Provided records |
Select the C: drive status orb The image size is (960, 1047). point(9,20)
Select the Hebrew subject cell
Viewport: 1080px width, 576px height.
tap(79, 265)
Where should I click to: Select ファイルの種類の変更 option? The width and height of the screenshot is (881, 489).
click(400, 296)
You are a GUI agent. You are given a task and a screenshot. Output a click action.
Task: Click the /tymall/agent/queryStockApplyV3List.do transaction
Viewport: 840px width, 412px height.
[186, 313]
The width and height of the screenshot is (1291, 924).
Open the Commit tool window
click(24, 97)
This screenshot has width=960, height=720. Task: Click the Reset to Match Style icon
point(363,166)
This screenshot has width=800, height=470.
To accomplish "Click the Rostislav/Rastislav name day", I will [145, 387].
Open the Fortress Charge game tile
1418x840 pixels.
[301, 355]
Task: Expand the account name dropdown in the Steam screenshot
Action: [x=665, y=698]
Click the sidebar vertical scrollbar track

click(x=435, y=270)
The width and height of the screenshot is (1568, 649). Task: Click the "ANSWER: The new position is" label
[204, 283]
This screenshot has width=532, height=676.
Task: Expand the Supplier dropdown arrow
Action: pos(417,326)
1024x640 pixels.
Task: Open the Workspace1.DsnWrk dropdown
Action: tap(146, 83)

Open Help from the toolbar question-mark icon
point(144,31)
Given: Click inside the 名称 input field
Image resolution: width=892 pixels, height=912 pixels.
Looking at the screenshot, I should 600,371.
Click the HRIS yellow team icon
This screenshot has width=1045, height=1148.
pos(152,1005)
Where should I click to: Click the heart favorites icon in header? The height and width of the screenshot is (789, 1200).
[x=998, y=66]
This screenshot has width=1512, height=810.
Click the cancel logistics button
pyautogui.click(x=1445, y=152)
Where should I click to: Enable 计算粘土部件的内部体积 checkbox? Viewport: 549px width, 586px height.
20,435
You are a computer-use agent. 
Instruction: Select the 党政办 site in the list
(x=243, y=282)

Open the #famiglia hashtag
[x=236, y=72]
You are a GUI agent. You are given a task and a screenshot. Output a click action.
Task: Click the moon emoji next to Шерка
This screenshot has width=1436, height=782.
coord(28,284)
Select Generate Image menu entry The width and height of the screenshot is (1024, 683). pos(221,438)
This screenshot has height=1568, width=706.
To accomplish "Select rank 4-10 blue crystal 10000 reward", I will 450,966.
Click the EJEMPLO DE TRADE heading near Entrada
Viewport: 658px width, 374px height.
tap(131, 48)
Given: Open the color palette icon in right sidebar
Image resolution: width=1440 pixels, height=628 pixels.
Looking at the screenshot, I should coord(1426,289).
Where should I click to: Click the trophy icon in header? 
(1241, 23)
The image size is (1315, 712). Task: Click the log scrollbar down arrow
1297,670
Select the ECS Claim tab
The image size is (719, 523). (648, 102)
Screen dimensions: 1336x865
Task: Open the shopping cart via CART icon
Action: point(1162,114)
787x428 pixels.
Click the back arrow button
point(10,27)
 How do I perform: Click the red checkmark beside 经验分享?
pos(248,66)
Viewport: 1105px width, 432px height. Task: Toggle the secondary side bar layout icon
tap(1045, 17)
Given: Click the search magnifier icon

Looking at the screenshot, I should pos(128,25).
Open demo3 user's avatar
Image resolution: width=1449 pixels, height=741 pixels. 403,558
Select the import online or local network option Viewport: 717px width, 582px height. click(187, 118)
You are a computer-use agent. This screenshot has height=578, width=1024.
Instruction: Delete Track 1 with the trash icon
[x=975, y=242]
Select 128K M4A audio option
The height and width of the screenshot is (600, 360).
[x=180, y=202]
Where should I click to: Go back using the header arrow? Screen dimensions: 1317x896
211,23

Task to carry out | Lines containing the string "agent" are the ones to copy from the entries above.

Finished task |
You are a GUI agent. You are given a task and a screenshot. Output a click action.
Task: Click the /tymall/agent/queryStockApplyV3List.do transaction
You are a computer-use agent. 
You are a GUI agent. You are given a task and a screenshot. Output a click action.
You are a computer-use agent. This screenshot has height=578, width=1024.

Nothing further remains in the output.